A proof is a particular, regimented sort of mathematical thought. Fully expressed, completed proofs are perhaps the target products of mathematical knowledge production—the "official" activity of practicing mathematicians—but they are not the substance of most ordinary mathematical reasoning. Mathematical reasoning is about figuring things out, and the proof write-up is just the final, precise, publicly verifiable expression of the gained insights. Why do we ultimately want to force our insights into the form of a proof? What are the purposes of proof-writing?

Our approach to this question already suggests a couple practical answers: we write proofs to share thoughts in a canonical, public way, and we share our ideas partly as a way of seeking further verification through the peer review process. But these are *practical* answers. Unless there is something special about proof from the outset—unless proof already represents a privileged expression of mathematical knowledge—we could just as well have created or, indeed, could switch over to a mathematical culture that preferred some other form of expression for sharing ideas and peer review. Indeed, outside of Geometry, substantially lower standards of evidence prevailed in mathematics until the mid 19th century. The robust stability of our proof-writing practices suggests that there are additional, not purely practical purposes underlying the proof-writing activity of mathematics.

The simplest characterization of the purpose of proof writing is that we write a proof in order to place the truth of a proposition—the theorem—beyond doubt. The sort of doubt in question is not actual psychological doubt. It is easy to see that no proof can defeat all lingering psychological doubts. For example, serious doubt in one's logical ability or memory will not be allayed by rehearsing a gap-free, absolutely correct proof. The kind of doubt ruled out by a proof is something more abstract than actual psychological doubt. While rehearsing and understanding a correct proof may drive away doubts and produce psychological certainty in many cases, when it doesn't it isn't a failure of the proof, but a failure of the mind surveying it, which may be confronting all sorts of distractions, prejudices, and limitations in the process of rehearsing the proof.

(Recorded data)
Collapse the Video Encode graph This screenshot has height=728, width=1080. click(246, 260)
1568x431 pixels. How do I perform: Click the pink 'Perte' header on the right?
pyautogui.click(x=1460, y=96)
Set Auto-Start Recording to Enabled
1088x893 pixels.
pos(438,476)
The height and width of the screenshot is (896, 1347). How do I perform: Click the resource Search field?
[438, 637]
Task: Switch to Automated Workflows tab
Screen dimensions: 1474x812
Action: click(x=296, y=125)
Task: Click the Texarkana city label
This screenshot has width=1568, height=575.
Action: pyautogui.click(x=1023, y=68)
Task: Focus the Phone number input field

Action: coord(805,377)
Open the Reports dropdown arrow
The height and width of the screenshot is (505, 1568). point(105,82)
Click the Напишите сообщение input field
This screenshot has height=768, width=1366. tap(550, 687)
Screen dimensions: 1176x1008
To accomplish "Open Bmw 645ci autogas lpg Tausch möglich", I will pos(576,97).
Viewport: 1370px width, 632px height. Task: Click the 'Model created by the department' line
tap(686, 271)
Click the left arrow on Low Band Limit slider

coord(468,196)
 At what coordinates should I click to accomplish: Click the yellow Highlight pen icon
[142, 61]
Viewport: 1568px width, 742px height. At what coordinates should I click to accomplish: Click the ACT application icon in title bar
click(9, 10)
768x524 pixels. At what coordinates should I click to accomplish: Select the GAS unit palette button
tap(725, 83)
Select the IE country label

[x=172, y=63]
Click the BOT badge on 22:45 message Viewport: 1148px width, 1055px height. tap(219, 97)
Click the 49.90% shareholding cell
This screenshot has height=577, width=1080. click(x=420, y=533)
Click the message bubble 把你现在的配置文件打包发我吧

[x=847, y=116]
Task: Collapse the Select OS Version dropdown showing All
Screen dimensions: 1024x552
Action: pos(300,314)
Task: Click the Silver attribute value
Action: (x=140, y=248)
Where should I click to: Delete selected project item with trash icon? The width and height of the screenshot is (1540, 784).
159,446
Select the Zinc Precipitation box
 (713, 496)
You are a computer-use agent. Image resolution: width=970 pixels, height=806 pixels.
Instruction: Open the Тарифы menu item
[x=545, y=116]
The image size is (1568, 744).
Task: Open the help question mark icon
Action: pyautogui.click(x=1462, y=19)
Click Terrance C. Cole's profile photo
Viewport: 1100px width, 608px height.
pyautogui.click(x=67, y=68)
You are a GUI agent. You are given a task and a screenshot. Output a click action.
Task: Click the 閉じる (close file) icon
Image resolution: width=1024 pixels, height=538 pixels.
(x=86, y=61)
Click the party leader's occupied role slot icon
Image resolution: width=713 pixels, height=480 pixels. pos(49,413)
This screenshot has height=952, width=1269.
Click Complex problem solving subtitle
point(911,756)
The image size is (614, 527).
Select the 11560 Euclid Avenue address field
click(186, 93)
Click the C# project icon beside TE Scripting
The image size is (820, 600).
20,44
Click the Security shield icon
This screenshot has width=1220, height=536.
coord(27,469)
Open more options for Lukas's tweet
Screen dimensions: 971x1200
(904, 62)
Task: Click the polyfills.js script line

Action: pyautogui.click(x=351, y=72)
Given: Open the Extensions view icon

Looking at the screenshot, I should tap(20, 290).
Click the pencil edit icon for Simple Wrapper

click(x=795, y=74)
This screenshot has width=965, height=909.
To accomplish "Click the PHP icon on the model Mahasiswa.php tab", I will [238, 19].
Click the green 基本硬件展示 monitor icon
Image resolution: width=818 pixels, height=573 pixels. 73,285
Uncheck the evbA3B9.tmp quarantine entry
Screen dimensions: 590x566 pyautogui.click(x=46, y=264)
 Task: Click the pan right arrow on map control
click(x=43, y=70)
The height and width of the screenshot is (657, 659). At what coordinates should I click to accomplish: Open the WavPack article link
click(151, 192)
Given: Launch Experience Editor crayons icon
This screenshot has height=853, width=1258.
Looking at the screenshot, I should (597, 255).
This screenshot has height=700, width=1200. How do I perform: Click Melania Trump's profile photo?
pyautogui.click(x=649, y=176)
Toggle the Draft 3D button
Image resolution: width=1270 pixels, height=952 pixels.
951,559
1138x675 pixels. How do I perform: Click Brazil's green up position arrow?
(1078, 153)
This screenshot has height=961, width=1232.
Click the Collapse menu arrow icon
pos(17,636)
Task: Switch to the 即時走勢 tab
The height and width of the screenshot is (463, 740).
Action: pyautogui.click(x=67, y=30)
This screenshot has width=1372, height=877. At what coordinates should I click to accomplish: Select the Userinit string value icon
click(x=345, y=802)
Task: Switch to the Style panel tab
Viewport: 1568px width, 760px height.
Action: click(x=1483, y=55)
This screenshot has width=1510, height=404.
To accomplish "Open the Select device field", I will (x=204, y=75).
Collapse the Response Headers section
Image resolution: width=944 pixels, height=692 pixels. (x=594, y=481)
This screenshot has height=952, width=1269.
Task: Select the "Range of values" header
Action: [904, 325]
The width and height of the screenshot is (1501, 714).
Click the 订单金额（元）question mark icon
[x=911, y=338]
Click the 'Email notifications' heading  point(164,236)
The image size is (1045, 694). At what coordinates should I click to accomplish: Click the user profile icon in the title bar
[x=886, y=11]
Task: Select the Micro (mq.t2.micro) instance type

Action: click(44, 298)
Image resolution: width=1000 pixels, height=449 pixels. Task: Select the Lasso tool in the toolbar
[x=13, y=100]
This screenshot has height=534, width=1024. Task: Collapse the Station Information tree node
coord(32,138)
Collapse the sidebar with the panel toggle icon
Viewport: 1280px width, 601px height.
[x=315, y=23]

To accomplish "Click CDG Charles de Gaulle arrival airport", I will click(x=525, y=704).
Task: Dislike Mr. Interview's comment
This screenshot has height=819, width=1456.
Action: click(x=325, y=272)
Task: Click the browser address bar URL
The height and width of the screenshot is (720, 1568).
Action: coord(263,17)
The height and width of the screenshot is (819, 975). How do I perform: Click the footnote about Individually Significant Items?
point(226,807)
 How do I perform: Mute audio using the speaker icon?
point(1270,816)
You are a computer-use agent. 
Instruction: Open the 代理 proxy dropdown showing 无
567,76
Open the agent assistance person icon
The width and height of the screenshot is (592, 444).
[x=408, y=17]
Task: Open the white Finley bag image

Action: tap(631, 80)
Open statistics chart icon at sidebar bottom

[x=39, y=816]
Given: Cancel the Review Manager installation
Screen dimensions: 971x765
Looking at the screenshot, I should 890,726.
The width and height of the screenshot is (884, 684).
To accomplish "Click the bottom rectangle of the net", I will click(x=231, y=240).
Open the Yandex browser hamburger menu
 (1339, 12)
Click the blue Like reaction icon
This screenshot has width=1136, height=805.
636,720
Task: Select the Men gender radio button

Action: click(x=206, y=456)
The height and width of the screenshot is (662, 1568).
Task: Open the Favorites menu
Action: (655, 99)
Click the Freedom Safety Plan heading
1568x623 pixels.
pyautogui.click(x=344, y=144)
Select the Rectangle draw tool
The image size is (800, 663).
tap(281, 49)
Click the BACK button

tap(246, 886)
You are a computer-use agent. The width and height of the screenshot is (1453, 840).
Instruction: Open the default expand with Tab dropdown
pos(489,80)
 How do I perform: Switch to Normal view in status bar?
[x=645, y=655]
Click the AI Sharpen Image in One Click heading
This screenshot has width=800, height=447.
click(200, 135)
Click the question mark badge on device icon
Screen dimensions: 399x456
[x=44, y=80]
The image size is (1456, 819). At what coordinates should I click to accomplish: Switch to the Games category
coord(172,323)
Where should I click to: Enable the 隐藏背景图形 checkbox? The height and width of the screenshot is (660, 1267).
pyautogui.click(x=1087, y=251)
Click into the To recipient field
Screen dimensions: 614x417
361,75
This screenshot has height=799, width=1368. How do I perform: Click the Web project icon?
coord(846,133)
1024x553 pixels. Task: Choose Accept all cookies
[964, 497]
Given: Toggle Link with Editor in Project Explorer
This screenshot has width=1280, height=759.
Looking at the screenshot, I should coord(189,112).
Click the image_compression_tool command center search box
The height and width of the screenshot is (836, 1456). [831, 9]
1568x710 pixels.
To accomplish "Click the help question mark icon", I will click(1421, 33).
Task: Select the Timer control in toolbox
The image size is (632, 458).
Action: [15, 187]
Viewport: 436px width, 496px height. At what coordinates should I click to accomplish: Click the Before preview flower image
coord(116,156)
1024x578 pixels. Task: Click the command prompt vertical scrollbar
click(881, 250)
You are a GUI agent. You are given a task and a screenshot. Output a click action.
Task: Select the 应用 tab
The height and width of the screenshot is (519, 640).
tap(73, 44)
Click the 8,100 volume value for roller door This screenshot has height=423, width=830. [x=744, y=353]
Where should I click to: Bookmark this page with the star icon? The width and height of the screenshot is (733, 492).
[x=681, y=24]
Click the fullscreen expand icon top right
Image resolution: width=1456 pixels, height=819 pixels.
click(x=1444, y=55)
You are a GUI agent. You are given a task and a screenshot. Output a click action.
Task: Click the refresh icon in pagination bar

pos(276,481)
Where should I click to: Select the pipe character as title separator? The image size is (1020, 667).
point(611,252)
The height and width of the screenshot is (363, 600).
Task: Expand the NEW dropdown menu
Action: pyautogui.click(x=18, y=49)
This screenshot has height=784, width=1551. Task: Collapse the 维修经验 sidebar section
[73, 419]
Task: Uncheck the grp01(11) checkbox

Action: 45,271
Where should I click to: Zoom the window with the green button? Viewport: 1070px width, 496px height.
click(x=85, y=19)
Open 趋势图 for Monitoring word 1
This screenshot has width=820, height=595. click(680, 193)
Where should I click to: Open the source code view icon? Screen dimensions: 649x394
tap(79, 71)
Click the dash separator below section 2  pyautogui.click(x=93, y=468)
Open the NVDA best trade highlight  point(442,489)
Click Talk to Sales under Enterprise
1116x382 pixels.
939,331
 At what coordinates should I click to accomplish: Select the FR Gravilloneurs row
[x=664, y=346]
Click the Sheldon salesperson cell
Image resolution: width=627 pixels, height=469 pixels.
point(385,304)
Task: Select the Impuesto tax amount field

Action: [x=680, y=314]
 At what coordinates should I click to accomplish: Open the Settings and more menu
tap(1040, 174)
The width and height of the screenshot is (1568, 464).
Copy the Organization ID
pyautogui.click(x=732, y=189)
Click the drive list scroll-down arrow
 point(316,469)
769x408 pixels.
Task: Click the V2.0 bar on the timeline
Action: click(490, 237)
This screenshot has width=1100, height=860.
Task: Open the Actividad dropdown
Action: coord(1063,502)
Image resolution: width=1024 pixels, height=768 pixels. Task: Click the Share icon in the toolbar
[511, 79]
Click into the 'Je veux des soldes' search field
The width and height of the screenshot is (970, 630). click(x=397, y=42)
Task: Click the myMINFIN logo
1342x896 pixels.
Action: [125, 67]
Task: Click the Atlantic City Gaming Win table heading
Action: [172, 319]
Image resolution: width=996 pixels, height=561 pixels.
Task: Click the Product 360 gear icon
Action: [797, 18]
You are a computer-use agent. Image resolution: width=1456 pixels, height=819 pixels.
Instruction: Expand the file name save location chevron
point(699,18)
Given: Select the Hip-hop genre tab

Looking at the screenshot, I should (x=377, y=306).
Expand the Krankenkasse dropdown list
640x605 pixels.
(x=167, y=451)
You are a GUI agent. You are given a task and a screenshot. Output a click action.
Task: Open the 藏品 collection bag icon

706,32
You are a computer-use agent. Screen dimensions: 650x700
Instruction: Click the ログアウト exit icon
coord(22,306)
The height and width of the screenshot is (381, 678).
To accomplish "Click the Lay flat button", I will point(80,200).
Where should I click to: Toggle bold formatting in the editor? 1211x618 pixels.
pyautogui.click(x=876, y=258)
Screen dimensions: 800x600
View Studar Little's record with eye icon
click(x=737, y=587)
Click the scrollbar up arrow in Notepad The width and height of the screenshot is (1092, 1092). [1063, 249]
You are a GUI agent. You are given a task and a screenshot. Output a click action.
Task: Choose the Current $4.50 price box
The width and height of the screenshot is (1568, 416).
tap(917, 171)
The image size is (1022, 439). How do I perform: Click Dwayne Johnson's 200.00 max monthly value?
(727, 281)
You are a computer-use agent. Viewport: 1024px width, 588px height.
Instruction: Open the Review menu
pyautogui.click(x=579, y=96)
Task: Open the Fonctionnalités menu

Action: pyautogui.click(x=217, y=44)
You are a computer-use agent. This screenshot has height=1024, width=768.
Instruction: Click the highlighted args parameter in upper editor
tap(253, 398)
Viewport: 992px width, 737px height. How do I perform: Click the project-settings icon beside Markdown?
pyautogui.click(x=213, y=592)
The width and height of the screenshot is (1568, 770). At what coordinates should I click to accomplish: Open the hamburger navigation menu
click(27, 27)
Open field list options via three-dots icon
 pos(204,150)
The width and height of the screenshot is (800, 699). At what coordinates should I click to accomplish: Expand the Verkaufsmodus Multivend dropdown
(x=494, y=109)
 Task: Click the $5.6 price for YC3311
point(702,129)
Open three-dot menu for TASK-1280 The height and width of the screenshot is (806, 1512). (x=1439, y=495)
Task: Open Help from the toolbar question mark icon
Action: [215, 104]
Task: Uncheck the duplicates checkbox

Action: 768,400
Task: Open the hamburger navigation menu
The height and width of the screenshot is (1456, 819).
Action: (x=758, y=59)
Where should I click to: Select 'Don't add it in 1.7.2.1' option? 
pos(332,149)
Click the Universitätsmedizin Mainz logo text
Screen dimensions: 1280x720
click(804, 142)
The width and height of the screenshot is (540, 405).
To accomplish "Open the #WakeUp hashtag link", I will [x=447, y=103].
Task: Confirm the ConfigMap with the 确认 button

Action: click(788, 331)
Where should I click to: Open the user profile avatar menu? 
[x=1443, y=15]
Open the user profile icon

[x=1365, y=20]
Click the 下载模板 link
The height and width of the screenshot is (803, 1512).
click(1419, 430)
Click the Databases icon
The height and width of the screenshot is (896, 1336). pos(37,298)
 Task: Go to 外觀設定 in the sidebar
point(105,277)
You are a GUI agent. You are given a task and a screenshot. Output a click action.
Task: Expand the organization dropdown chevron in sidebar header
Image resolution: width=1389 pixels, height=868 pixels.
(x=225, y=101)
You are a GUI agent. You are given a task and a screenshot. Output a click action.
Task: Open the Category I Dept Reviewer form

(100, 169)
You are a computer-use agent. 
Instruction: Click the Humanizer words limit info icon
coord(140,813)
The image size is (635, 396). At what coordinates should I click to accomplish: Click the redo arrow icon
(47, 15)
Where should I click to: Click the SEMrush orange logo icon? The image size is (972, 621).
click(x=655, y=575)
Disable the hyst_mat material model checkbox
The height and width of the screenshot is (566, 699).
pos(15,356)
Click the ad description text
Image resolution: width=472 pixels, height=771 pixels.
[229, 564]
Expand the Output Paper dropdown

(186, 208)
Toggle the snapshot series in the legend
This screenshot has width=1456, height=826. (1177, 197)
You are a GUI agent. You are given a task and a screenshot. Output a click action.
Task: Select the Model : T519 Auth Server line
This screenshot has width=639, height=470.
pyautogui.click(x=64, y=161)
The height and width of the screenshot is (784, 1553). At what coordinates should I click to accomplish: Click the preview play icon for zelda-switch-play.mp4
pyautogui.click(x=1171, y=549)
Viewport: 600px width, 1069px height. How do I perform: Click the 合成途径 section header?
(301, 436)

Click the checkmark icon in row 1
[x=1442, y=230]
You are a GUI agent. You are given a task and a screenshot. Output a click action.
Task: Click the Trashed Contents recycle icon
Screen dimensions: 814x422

* Work instructions:
a) Please return every line of the listing that contains the string "photo", treating uppercase and lowercase as different.
b) Write the next part of the passage on mathematical proof, picking up right after its final sentence.
The passage on mathematical proof has no connection to the listing.

* Response list:
a)
Click Terrance C. Cole's profile photo
This screenshot has height=700, width=1200. How do I perform: Click Melania Trump's profile photo?

b)
While they present an obstacle in any complex mathematical thought, the possibility of distractions, prejudices and limitations raise special concerns about reliance on diagrams in mathematical reasoning. For example, Figure 10 illustrates a sort of joke-proof that \(64=65\).

**Figure 10.** Here we see a commonly encountered "joke-proof" that involves the dissection and rearrangement of a region to create a new region with a different area. On page 271 of his book, *Dissections: Plane & Fancy*, George Fredrickson referred to such "proofs" as *bamboozlements*.

Taking the appearance of the diagram at face value, it appears that an \(8\times 8\) square (with area 64) can be divided into four pieces and then rearranged into a \(5\times{13}\) rectangle (with area 65). An algebraic argument, however, reveals that the triangles and the quadrilaterals have different slopes \({0.4}\) versus \({0.375}\) and consequently do not match up perfectly; there is actually a hole of area 1 in the \(5\times{13}\) rectangle and the diagram doesn't present a successful visual proof that \(64=65.\) To believe this "proof" would be to make an error in reasoning, to be led astray by the visually/psychologically convincing aspects of a picture rather than engaging in clear mathematical thought. Insofar as the picture strikes us as convincing, this is because of limits of the visual system and the representational medium, not because it makes a compelling mathematical case. Better geometric PWWs tend to exploit symmetries, (strict geometrical) similarity, and things of that nature, rather than just sensory impressions.

On the other hand, the elimination of (rational, not psychological) doubt isn't the only point of proof. For example, we harbor no doubt that \(1+1=2\) and are absolutely, both psychologically and rationally, convinced of its truth. A proof that \(1+1=2\) from more basic principles can't make us any more certain of the conclusion. Nonetheless, such a proof is still intrinsically mathematically interesting. This interest can't be explained solely on the basis of the elimination of doubt.

We choose to use the term "doubt" to emphasize the ambiguity between psychological and logical/rational interpretations. Readers may be more familiar with the alternate phrasing of the same basic idea: "proof serves to render the theorem *certain*." We understand "certainty," "convincing," and other such terms to be subject to the same ambiguity between psychological and logical/rational readings, though these latter two lean more clearly toward the psychological. In our view, certainty, or being convinced, is approximately equivalent to belief plus freedom from doubt (with all the ambiguities intact).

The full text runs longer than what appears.